Defence: generate tool specs from the same source of truth the backend uses (OpenAPI spec, protobuf definition). Review tool specs in the same PR as backend changes. If this isn't possible, add a weekly health check that dispatches one canonical call per tool and alerts on regressions.

State-layer failures

Silent context overflow. The oldest messages — including the original user goal — get truncated. The agent optimises for whatever it thinks the goal is now, which is "whatever the most recent message said."

Defence: pin the goal as the first user message and duplicate it into a persistent goal: slot in the system prompt that your summariser is instructed never to drop. Store the goal with the conversation and reassert it explicitly every N turns.

Infinite replan loop. Plan → attempt → fail → replan → attempt same thing → fail → replan. Cost accrues linearly in steps.

Defence: (1) hard step cap (default: 25); (2) no-progress detector — if the set of tool calls in turn N equals turn N-1, stop; (3) escalate on cap hit instead of silently returning "I couldn't complete the task," so humans see the stuck cases.

Memory saturation with irrelevant history. A 30-step loop ends up with 80% of its context spent on tool responses from step 3.

Defence: summarise old turns aggressively. Every tool response older than 3 turns should be replaced with a one-line summary: "Step 7: read_file(report.pdf) → 12-page document about Q4 revenue; key fact: $1.2M." Keep the fact, drop the payload.

Stale working memory. The agent noted "user is an admin" in turn 2; in turn 20 it's still acting on that assumption even though the user role field has actually changed.

Defence: typed working-memory slots have TTLs or invalidation hooks.
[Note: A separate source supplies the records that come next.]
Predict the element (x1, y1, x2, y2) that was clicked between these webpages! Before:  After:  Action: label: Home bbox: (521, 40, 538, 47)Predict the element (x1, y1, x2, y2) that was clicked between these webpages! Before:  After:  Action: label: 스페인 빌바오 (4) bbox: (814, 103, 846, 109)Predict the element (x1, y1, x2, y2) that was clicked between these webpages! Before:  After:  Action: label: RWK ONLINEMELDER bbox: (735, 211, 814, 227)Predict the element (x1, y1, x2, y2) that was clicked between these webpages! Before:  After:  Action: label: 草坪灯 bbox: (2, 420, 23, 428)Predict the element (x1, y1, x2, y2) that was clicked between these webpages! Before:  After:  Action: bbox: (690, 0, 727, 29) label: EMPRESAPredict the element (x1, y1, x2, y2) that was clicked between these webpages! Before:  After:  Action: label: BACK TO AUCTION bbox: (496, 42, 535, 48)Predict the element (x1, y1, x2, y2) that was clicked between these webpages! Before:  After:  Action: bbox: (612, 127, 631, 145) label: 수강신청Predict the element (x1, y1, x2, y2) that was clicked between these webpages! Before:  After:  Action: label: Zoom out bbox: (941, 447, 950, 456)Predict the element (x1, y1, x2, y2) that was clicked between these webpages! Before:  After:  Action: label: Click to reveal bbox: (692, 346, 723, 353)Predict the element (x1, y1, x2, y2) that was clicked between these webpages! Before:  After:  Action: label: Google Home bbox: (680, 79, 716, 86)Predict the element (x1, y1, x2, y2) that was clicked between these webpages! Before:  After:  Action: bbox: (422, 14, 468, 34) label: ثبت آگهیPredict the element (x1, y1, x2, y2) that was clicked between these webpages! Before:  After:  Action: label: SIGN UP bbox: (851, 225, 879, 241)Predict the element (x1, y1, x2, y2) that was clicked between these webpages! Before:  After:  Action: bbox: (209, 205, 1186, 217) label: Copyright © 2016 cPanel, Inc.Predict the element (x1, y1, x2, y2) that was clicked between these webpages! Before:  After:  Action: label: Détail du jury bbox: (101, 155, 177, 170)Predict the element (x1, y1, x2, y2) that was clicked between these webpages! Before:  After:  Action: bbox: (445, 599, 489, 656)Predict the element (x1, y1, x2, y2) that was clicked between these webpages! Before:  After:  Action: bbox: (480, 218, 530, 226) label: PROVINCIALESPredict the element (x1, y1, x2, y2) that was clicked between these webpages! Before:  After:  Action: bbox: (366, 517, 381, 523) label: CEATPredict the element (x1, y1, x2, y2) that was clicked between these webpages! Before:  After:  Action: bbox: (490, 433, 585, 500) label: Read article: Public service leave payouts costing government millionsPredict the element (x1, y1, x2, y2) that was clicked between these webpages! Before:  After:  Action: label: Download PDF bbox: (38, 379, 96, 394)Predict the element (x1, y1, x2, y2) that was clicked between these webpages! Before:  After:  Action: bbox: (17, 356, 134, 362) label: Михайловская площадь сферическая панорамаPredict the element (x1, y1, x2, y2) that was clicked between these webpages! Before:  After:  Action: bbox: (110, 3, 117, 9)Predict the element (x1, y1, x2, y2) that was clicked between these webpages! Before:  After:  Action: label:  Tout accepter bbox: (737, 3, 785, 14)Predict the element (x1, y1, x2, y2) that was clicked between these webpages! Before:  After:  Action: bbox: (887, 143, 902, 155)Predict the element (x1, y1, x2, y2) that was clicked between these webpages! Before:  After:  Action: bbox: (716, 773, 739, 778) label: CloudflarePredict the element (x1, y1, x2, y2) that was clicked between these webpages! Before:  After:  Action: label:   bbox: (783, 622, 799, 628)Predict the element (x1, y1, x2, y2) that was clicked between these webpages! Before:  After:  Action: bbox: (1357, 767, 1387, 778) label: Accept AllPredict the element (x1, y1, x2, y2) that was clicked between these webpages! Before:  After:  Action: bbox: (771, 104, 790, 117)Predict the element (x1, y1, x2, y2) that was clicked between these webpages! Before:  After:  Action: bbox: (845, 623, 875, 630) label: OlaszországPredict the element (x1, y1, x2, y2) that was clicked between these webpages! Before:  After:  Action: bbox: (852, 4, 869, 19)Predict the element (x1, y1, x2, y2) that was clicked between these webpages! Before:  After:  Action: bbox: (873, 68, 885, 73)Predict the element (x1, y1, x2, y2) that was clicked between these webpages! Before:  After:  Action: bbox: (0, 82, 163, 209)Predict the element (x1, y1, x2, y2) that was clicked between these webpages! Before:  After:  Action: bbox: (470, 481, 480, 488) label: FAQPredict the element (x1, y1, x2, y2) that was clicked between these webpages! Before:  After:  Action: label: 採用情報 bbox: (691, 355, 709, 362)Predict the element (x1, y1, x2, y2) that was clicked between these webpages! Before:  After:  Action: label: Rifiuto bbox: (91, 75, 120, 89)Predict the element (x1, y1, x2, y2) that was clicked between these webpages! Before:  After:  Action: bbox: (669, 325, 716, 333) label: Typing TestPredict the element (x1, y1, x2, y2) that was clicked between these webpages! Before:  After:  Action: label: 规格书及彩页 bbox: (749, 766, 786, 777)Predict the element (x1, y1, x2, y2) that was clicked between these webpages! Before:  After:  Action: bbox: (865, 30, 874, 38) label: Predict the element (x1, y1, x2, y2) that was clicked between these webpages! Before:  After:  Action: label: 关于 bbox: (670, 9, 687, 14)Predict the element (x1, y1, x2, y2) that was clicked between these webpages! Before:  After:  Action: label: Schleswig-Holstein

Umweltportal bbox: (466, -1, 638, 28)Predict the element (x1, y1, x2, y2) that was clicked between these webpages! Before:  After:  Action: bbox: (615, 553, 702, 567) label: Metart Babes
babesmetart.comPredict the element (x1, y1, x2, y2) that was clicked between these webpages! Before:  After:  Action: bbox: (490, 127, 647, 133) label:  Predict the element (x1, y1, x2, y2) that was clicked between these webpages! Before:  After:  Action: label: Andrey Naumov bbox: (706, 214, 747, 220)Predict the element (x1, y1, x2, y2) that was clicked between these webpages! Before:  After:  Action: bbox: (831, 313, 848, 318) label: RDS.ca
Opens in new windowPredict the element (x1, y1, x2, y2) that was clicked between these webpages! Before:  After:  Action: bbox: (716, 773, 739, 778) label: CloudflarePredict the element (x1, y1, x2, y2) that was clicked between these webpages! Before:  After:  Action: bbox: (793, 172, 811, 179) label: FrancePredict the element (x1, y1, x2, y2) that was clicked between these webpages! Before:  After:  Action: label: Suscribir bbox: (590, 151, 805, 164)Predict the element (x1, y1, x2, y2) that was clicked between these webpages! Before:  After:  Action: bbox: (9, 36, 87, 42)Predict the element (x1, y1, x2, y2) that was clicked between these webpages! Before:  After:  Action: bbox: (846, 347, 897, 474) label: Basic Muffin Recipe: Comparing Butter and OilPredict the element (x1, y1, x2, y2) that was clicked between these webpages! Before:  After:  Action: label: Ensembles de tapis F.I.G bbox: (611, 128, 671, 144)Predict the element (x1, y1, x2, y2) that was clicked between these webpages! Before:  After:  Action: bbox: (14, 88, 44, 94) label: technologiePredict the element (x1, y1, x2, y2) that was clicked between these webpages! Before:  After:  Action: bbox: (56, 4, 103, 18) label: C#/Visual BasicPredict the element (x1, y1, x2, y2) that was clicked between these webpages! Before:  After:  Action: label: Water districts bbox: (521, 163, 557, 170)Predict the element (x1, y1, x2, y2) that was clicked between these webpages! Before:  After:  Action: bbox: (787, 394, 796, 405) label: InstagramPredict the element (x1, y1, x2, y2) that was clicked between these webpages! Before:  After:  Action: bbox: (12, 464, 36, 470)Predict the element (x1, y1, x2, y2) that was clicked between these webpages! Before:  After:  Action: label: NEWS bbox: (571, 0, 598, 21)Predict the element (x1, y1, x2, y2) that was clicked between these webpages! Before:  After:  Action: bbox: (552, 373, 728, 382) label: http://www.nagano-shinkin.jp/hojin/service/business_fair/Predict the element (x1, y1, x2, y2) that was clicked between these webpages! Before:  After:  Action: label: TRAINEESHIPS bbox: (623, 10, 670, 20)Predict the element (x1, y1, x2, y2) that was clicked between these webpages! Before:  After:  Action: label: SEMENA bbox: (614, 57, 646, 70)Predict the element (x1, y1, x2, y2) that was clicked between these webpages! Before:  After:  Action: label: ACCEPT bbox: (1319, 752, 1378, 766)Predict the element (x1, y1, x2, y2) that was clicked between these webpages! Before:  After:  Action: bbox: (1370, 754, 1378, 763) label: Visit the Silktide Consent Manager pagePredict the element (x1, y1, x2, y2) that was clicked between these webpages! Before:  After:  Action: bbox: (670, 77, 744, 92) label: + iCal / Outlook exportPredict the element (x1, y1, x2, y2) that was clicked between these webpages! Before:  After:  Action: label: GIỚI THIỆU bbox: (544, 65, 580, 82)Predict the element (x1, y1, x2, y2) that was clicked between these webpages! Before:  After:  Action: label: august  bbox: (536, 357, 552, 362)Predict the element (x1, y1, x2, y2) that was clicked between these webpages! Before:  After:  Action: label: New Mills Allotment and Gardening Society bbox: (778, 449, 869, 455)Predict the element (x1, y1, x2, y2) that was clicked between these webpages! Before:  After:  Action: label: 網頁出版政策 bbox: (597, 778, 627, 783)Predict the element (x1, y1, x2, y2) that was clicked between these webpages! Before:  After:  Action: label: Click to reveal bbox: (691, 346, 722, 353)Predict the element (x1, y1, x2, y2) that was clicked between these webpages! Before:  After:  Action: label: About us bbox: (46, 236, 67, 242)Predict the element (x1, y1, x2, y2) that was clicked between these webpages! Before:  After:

If this is too heavy, at minimum annotate working-memory facts with the turn they were extracted in, and have the model re-verify facts older than N turns before relying on them.

Cost failure modes

These don't cause crashes, they cause bills.

Tool-response bloat. A search_docs tool returns 50k tokens of raw HTML on every call.

Defence: enforce per-tool response size limits at the dispatch boundary. Truncate with a note: "result truncated from 50000 to 4000 chars — call fetch_full with id=X to see the rest."

Verbose model reasoning. Chain-of-thought at every step with no control. You pay for every "Let me think step by step about whether to use tool A or B..." paragraph.

Defence: restrict chain-of-thought to decision points, not every turn. Many production systems set reasoning_effort=low or equivalent and reserve the deeper reasoning mode for "I'm stuck, think harder" moments.

Prompt cache miss from rotating system prompt. Your system prompt includes current_time=2026-04-24T15:22:18Z. Cache hit rate: 0%.

Defence: put volatile fields at the end of the prompt, never the beginning. Tool definitions and policy go at the top (cacheable for weeks); timestamps and per-request context go at the bottom.

Observability baseline

You cannot debug what you cannot see. Minimum telemetry per loop:

Trace ID shared across all LLM calls and tool calls in the loop.
Per-call span with: input tokens, output tokens, latency ms, tool name if applicable, validation result.
Loop-level metrics: total steps, total cost, total latency, terminal state (success / max_steps / error).
Sampled full-transcript dumps (1%) to object storage for post-mortem.

Without this you'll spend half your debugging time re-running the failing task trying to reproduce what happened.